I kept seeing his face as I punched it. I still couldn’t remember feeling the impact of the right cross, just the sight of him dropping like a switch had been turned off in his brain, the blood gushing from his mouth, the shock in his eyes and how white his cheeks and forehead looked, how I kept swinging and would have hit him every time if the bouncer hadn’t stopped me. How I wished he hadn’t. How I wished I’d hurt Lynch even more than I did.

 

BECAUSE STEVE
Lynch was seventeen, the town closed the Tap’s doors and they stayed closed the rest of the winter. Word was out, too, that I would soon be in the hospital myself. Not just from the Lynches and their friends but their cousins, the Murphy brothers. I didn’t know about this family connection till I saw them cruising by my gas station in a dented olive Chrysler, Dennis looking out the passenger window at me, his older brother Frank driving, two or three more in the backseat. My mouth dried up and I could feel my heart beating in my palms. I reached for the club and held it in my lap till the car disappeared under the railroad bridge for Lafayette Square. I stood and pulled open the slider to get some air.

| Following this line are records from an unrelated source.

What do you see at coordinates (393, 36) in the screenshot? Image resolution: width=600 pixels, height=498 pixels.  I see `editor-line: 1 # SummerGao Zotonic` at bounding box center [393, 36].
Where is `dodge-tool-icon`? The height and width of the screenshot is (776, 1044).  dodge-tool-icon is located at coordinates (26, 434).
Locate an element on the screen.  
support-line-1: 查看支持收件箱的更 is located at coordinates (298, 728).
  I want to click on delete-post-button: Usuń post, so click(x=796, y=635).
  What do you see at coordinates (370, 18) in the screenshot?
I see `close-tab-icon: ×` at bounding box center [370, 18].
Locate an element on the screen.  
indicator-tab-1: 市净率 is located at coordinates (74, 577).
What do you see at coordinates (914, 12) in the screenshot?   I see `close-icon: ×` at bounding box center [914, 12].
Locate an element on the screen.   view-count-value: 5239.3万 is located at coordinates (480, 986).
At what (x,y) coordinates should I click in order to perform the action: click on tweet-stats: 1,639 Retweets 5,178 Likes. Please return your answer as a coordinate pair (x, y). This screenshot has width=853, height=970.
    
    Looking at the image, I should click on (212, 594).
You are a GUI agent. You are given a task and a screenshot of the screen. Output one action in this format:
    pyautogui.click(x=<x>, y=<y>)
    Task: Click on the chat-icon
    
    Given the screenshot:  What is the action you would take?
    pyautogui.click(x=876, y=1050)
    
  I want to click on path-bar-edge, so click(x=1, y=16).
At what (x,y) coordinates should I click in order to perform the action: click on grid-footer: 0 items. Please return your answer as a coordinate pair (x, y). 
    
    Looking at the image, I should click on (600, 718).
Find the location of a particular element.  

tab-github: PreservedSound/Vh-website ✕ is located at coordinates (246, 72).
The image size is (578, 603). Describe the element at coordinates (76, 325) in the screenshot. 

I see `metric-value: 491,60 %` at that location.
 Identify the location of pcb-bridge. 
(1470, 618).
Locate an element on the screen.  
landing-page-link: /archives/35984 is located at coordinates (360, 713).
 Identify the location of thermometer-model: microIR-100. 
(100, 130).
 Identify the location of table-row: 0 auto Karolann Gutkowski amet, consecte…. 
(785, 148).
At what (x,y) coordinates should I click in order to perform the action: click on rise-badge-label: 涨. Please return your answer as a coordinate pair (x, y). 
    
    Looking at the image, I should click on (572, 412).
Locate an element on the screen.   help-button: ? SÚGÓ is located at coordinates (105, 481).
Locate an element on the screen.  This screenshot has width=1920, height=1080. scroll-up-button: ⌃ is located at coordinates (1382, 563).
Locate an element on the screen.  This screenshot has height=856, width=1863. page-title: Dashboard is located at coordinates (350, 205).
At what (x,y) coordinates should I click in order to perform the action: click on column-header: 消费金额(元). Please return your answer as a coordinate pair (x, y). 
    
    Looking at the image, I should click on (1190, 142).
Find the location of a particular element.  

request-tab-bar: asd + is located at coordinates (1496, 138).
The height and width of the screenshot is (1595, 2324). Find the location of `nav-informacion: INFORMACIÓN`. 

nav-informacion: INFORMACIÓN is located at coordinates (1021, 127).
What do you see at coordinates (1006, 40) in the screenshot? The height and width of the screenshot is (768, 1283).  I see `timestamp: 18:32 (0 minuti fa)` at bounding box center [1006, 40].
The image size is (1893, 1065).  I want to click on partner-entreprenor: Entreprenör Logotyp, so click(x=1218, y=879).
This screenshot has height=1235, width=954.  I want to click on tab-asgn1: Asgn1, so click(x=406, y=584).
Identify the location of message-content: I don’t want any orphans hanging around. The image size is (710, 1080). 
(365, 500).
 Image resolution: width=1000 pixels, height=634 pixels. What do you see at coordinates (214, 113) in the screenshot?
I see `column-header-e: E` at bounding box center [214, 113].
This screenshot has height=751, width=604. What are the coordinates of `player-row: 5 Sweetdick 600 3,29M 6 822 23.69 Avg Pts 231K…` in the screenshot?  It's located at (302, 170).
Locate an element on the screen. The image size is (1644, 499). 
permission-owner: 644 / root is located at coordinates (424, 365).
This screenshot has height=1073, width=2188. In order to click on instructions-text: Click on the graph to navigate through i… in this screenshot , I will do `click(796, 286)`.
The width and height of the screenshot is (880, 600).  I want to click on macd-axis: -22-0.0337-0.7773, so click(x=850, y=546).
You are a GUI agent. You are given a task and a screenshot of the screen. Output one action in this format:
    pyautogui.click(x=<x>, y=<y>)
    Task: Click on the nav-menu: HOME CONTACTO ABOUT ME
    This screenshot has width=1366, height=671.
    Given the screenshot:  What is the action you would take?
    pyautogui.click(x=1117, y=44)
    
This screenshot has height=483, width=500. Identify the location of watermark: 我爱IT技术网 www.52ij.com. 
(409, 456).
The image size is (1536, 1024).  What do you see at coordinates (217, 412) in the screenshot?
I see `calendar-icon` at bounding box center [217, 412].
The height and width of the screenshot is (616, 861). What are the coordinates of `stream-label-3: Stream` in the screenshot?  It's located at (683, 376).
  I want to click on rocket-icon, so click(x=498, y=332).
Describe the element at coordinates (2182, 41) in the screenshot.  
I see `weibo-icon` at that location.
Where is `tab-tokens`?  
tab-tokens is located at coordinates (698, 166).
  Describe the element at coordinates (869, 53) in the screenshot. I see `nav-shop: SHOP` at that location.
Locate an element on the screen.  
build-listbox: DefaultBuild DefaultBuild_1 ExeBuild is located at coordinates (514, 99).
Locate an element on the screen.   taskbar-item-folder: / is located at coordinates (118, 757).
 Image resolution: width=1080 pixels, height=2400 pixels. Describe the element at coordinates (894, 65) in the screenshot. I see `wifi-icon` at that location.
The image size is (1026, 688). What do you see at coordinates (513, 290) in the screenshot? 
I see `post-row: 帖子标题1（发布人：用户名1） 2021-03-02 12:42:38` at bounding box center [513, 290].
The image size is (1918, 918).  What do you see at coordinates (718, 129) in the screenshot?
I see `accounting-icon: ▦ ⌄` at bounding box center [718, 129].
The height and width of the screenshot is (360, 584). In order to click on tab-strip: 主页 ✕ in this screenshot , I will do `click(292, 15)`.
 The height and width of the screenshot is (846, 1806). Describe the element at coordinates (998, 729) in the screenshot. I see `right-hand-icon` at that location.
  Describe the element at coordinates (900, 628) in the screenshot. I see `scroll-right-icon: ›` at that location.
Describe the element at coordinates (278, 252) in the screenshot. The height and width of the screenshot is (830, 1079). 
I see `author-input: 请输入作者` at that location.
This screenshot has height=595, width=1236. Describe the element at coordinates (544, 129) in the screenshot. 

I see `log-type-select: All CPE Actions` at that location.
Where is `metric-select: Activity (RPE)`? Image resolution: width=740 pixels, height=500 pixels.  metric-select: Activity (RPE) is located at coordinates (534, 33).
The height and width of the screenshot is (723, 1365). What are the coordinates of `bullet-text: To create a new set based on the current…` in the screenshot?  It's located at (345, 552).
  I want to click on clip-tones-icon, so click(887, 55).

Twice a day, while doing errands for his father, Bobby would pull up to the pumps in his pickup truck to check on me. Sam, too. He was a student at Merrimack College down in North Andover and at least once a day between classes he’d swing by in his Duster. I’d tell them both I was fine, that they were wasting their time. This was partly true because Dunkin’ Donuts was right up the hill, and there always seemed to be at least one cruiser parked there most of the morning or afternoon. Also, I worked the day shift on a busy street, what were they going to do? But really, I was more angry than scared. I didn’t like how some were still saying I’d sucker-punched Steve. A sucker punch was walking up to someone with a smile, then surprising him. Or tapping someone on the shoulder only to pop him once he turns around. Lynch had pushed my brother down the stairs and was calling me on and I gave him what he’d never expected. And since that one punch, it was as if I’d knocked a sandbag loose inside me and now a torrent of bad feeling had pushed aside all the other sandbags and I needed another place for it all to go. Another face.

 

SAM AND
I were doing weighted dips in the basement when Suzanne came downstairs crying. She wore a dark sweater and hip-hugger jeans and her eyeliner was smeared. After her rape, no one in the family talked about it much, and neither did she. She may have gone to a counselor once or twice, but I don’t think so, and now she knew for sure something she’d suspected for a long time: that Kench was cheating on her. He was living with a nurse named Denise over the state line in New Hampshire, and Suzanne wanted her things back, her record player, a turquoise ring of hers he’d liked and stuck on his finger. “Please, you guys, I don’t want them in
her house
.” She covered her face and Sam put his massive, sweating arm around her. In minutes we were driving north up the highway in our sweats, our muscles still pumped with blood.

The nurse lived in a trailer park in the pines. It was after ten on a weeknight and we were driving down a dirt road over exposed tree roots, a bed of pine needles running down the center. Most of the trailers were set back into the trees, their window curtains drawn, many of them dim or dark. Some of the mobile homes had small porches or decks built onto them, and there were grills and lawn chairs and a few flower boxes nailed to the rails.